ABSTRACT

A VLSI circuit complexity analysis for low-power decoder designs is presented. Two low-complexity adaptive decoder architectures incorporating the recursive systematic codes (turbo-codes) and the block-codes are considered in this paper. The system performance degradation due to the algorithm approximations for realizing the low complexity decoders is also investigated. The decoders are implemented with 0.6-μm CMOS standard cell technology where their power dissipation and size information are obtained. Furthermore, the issues concerning the throughput and latency of the decoder architectures are discussed. This study provides insights into system design trade-offs involving low-power VLSI decoders for portable wireless mobile communication systems.

I. INTRODUCTION

In wireless mobile communication systems, powerful channel coding is mandatory in order to obtain sufficient reception quality. Two types of codes, binary parallel concatenated recursive systematic convolutional codes termed turbo-codes [1] and iterative product codes [2], have amazing error correcting capabilities. Therefore, they are very attractive for application in digital mobile radio.

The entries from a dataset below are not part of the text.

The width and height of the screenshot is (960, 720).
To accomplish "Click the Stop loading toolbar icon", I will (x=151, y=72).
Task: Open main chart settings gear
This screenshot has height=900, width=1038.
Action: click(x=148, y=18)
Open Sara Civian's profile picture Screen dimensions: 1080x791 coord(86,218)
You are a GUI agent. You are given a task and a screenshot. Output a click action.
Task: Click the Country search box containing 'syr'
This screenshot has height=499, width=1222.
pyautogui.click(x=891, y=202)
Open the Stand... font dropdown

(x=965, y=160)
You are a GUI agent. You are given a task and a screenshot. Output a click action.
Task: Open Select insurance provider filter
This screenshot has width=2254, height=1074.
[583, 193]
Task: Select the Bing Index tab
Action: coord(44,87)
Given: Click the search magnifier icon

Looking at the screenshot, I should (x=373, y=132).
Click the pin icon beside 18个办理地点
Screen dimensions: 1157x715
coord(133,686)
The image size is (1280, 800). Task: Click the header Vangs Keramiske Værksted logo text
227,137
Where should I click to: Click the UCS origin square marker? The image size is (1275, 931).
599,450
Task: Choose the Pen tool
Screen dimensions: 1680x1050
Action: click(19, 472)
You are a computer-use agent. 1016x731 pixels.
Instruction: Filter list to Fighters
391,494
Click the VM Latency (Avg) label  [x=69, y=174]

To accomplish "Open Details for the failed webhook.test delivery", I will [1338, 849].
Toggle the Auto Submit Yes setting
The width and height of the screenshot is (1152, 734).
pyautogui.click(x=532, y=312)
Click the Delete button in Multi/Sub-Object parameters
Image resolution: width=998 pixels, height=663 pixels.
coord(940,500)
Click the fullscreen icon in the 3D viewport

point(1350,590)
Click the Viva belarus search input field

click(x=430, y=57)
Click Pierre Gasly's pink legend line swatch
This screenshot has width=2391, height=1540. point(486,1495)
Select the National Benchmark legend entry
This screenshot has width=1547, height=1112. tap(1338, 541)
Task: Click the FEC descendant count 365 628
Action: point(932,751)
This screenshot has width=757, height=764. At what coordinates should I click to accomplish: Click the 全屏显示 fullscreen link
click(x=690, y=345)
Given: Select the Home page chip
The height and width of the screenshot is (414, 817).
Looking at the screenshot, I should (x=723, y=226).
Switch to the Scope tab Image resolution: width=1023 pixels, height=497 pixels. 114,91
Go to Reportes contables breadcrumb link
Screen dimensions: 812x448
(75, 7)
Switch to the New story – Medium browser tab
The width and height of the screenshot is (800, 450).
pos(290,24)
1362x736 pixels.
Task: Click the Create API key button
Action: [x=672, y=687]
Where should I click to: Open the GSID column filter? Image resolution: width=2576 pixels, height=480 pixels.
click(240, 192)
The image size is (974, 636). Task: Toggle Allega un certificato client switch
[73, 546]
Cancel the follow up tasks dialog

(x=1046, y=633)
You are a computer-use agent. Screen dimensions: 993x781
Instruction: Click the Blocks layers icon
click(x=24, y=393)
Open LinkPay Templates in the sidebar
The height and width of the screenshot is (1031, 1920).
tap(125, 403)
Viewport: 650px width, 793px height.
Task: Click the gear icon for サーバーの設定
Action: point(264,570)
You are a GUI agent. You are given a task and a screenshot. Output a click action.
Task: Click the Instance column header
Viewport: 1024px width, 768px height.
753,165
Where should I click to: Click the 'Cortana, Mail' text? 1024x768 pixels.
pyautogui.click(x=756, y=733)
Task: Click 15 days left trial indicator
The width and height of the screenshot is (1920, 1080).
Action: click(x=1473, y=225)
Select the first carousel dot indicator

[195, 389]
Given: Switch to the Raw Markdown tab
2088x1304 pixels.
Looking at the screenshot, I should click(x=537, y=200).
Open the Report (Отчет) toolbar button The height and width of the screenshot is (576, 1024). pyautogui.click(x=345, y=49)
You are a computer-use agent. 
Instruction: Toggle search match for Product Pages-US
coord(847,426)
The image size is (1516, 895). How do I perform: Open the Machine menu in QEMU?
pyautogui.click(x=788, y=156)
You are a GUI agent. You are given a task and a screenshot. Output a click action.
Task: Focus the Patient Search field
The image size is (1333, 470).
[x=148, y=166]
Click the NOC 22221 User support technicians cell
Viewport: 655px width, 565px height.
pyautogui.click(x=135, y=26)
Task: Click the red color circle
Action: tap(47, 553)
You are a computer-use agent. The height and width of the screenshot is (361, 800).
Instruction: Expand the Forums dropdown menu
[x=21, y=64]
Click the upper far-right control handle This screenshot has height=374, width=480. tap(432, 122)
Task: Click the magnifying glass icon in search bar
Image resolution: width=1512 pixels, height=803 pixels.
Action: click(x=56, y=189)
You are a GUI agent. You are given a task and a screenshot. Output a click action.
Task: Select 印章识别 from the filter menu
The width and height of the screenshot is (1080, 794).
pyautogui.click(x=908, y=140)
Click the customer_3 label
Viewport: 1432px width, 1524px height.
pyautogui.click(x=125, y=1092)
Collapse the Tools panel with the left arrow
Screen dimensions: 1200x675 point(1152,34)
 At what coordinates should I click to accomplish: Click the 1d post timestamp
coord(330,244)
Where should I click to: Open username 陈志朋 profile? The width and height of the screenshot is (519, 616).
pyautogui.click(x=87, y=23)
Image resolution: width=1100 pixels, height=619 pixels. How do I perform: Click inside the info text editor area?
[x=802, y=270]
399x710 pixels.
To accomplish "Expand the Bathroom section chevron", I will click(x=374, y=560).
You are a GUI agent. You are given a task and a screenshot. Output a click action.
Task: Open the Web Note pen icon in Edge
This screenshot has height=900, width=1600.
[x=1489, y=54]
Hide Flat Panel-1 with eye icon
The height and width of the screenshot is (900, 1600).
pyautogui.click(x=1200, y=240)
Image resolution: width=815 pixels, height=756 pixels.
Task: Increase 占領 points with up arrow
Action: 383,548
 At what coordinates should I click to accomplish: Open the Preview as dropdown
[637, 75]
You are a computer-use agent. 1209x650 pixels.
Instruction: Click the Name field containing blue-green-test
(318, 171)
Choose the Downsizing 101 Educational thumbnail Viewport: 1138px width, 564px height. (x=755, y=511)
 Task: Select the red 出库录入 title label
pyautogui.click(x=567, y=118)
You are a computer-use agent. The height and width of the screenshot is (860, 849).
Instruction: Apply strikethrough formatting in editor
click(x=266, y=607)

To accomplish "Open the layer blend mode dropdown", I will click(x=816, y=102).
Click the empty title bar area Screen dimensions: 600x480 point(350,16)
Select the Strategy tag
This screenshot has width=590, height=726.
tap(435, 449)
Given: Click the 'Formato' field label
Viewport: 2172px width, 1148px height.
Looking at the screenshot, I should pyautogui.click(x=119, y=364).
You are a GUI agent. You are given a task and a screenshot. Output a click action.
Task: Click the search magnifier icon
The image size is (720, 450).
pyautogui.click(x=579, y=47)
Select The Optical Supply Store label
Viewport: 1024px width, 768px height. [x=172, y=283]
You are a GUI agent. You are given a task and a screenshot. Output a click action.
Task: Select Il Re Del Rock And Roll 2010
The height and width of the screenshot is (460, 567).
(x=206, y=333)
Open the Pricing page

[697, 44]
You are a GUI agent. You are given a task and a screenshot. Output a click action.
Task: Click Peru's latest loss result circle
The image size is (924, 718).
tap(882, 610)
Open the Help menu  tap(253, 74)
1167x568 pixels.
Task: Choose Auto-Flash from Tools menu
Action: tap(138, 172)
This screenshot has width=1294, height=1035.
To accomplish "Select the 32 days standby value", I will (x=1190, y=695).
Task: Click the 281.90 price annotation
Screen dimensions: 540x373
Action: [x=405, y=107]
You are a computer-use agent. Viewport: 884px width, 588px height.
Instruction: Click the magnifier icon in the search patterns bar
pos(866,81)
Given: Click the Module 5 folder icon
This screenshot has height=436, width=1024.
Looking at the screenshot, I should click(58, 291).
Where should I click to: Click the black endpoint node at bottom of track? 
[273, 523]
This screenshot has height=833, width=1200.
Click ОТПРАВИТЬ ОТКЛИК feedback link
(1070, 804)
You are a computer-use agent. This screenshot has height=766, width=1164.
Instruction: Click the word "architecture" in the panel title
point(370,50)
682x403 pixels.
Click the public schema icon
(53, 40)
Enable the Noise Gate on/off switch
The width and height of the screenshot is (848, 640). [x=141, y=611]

However, there are a number of drawbacks associated with such decoders for practical VLSI implementation. The decoding algorithms are very complex because they typically require many complex operations such as exponential and logarithmic calculus as well as an extensive channel statistic estimation process. In addition, the decoders typically require a large memory for data buffering and intermediate storage requiring a large silicon chip area. Furthermore, there is an inherent decoding latency associated with the decoding processes required for achieving the theoretical performance.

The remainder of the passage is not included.